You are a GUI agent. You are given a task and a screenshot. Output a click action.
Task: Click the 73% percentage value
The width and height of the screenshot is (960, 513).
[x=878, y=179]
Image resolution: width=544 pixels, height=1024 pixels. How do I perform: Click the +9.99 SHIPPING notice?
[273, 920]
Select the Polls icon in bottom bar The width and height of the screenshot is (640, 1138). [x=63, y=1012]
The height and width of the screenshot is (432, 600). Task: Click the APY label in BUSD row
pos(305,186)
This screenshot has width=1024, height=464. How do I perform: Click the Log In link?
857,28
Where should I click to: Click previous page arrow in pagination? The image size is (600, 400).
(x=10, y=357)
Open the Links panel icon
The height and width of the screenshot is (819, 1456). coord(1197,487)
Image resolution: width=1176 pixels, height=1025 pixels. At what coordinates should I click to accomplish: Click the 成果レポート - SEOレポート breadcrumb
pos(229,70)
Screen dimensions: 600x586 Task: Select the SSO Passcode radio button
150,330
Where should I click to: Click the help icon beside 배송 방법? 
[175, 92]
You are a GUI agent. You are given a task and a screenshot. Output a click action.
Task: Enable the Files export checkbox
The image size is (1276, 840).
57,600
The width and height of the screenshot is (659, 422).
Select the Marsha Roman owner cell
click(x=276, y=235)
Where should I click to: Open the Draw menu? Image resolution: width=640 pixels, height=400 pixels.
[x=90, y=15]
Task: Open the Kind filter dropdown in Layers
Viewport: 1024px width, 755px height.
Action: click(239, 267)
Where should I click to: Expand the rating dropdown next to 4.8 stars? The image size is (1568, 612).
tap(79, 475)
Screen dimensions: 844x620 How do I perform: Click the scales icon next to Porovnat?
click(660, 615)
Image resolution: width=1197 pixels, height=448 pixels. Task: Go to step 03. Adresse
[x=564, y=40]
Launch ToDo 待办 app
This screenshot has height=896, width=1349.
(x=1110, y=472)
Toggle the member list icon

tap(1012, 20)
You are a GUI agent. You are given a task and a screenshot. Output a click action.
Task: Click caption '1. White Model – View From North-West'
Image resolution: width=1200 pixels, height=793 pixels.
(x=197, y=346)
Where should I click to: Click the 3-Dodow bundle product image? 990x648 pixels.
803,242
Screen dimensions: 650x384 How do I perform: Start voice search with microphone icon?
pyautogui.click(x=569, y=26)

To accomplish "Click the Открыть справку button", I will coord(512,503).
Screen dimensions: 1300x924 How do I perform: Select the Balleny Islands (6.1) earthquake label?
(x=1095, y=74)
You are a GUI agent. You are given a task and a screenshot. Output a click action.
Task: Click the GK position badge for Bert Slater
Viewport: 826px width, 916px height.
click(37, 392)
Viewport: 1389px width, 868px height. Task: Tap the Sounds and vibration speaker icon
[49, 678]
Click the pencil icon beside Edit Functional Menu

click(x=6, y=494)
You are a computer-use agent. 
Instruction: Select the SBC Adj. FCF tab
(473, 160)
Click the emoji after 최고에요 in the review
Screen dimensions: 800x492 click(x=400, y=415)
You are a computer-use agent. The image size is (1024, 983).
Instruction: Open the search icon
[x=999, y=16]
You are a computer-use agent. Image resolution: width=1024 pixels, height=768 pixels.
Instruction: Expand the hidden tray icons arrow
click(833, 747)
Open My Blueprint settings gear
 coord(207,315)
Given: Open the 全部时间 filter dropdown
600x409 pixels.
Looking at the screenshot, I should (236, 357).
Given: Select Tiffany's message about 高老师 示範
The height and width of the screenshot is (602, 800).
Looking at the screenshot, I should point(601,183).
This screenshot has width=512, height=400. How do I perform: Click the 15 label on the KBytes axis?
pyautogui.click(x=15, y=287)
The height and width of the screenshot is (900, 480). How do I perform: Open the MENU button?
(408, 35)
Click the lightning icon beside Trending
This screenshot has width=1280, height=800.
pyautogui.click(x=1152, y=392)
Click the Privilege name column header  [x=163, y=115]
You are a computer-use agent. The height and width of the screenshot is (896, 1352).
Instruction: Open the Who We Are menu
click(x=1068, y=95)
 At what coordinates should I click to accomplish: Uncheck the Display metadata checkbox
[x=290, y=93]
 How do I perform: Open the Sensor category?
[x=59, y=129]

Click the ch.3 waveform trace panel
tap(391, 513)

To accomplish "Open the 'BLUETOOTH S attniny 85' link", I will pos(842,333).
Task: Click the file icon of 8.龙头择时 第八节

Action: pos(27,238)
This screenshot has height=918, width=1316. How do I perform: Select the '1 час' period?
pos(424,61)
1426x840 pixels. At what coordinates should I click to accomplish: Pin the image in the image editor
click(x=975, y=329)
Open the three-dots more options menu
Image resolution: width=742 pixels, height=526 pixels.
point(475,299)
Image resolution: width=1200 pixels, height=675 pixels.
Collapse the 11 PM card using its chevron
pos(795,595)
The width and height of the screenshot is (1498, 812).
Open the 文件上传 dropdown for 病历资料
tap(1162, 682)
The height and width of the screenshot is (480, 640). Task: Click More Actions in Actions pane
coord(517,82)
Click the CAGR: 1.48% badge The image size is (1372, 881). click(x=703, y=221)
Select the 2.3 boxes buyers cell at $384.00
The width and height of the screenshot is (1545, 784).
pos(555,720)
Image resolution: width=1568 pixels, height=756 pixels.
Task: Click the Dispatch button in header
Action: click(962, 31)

----

= DIRECTION =
Reproduce the data above in full, renaming every "GUI agent" to "interface agent" and leaving all else unchanged.

= OUTPUT =
You are a interface agent. You are given a task and a screenshot. Output a click action.
Task: Click the 73% percentage value
The width and height of the screenshot is (960, 513).
[x=878, y=179]
Image resolution: width=544 pixels, height=1024 pixels. How do I perform: Click the +9.99 SHIPPING notice?
[273, 920]
Select the Polls icon in bottom bar The width and height of the screenshot is (640, 1138). [x=63, y=1012]
The height and width of the screenshot is (432, 600). Task: Click the APY label in BUSD row
pos(305,186)
This screenshot has width=1024, height=464. How do I perform: Click the Log In link?
857,28
Where should I click to: Click previous page arrow in pagination? The image size is (600, 400).
(x=10, y=357)
Open the Links panel icon
The height and width of the screenshot is (819, 1456). coord(1197,487)
Image resolution: width=1176 pixels, height=1025 pixels. At what coordinates should I click to accomplish: Click the 成果レポート - SEOレポート breadcrumb
pos(229,70)
Screen dimensions: 600x586 Task: Select the SSO Passcode radio button
150,330
Where should I click to: Click the help icon beside 배송 방법? 
[175, 92]
You are a interface agent. You are given a task and a screenshot. Output a click action.
Task: Enable the Files export checkbox
The image size is (1276, 840).
57,600
The width and height of the screenshot is (659, 422).
Select the Marsha Roman owner cell
click(x=276, y=235)
Where should I click to: Open the Draw menu? Image resolution: width=640 pixels, height=400 pixels.
[x=90, y=15]
Task: Open the Kind filter dropdown in Layers
Viewport: 1024px width, 755px height.
Action: click(239, 267)
Where should I click to: Expand the rating dropdown next to 4.8 stars? The image size is (1568, 612).
tap(79, 475)
Screen dimensions: 844x620 How do I perform: Click the scales icon next to Porovnat?
click(660, 615)
Image resolution: width=1197 pixels, height=448 pixels. Task: Go to step 03. Adresse
[x=564, y=40]
Launch ToDo 待办 app
This screenshot has height=896, width=1349.
(x=1110, y=472)
Toggle the member list icon

tap(1012, 20)
You are a interface agent. You are given a task and a screenshot. Output a click action.
Task: Click caption '1. White Model – View From North-West'
Image resolution: width=1200 pixels, height=793 pixels.
(x=197, y=346)
Where should I click to: Click the 3-Dodow bundle product image? 990x648 pixels.
803,242
Screen dimensions: 650x384 How do I perform: Start voice search with microphone icon?
pyautogui.click(x=569, y=26)

To accomplish "Click the Открыть справку button", I will coord(512,503).
Screen dimensions: 1300x924 How do I perform: Select the Balleny Islands (6.1) earthquake label?
(x=1095, y=74)
You are a interface agent. You are given a task and a screenshot. Output a click action.
Task: Click the GK position badge for Bert Slater
Viewport: 826px width, 916px height.
click(37, 392)
Viewport: 1389px width, 868px height. Task: Tap the Sounds and vibration speaker icon
[49, 678]
Click the pencil icon beside Edit Functional Menu

click(x=6, y=494)
You are a computer-use agent. 
Instruction: Select the SBC Adj. FCF tab
(473, 160)
Click the emoji after 최고에요 in the review
Screen dimensions: 800x492 click(x=400, y=415)
You are a computer-use agent. The image size is (1024, 983).
Instruction: Open the search icon
[x=999, y=16]
You are a computer-use agent. Image resolution: width=1024 pixels, height=768 pixels.
Instruction: Expand the hidden tray icons arrow
click(833, 747)
Open My Blueprint settings gear
 coord(207,315)
Given: Open the 全部时间 filter dropdown
600x409 pixels.
Looking at the screenshot, I should (236, 357).
Given: Select Tiffany's message about 高老师 示範
The height and width of the screenshot is (602, 800).
Looking at the screenshot, I should point(601,183).
This screenshot has width=512, height=400. How do I perform: Click the 15 label on the KBytes axis?
pyautogui.click(x=15, y=287)
The height and width of the screenshot is (900, 480). How do I perform: Open the MENU button?
(408, 35)
Click the lightning icon beside Trending
This screenshot has width=1280, height=800.
pyautogui.click(x=1152, y=392)
Click the Privilege name column header  [x=163, y=115]
You are a computer-use agent. The height and width of the screenshot is (896, 1352).
Instruction: Open the Who We Are menu
click(x=1068, y=95)
 At what coordinates should I click to accomplish: Uncheck the Display metadata checkbox
[x=290, y=93]
 How do I perform: Open the Sensor category?
[x=59, y=129]

Click the ch.3 waveform trace panel
tap(391, 513)

To accomplish "Open the 'BLUETOOTH S attniny 85' link", I will pos(842,333).
Task: Click the file icon of 8.龙头择时 第八节

Action: pos(27,238)
This screenshot has height=918, width=1316. How do I perform: Select the '1 час' period?
pos(424,61)
1426x840 pixels. At what coordinates should I click to accomplish: Pin the image in the image editor
click(x=975, y=329)
Open the three-dots more options menu
Image resolution: width=742 pixels, height=526 pixels.
point(475,299)
Image resolution: width=1200 pixels, height=675 pixels.
Collapse the 11 PM card using its chevron
pos(795,595)
The width and height of the screenshot is (1498, 812).
Open the 文件上传 dropdown for 病历资料
tap(1162, 682)
The height and width of the screenshot is (480, 640). Task: Click More Actions in Actions pane
coord(517,82)
Click the CAGR: 1.48% badge The image size is (1372, 881). click(x=703, y=221)
Select the 2.3 boxes buyers cell at $384.00
The width and height of the screenshot is (1545, 784).
pos(555,720)
Image resolution: width=1568 pixels, height=756 pixels.
Task: Click the Dispatch button in header
Action: click(962, 31)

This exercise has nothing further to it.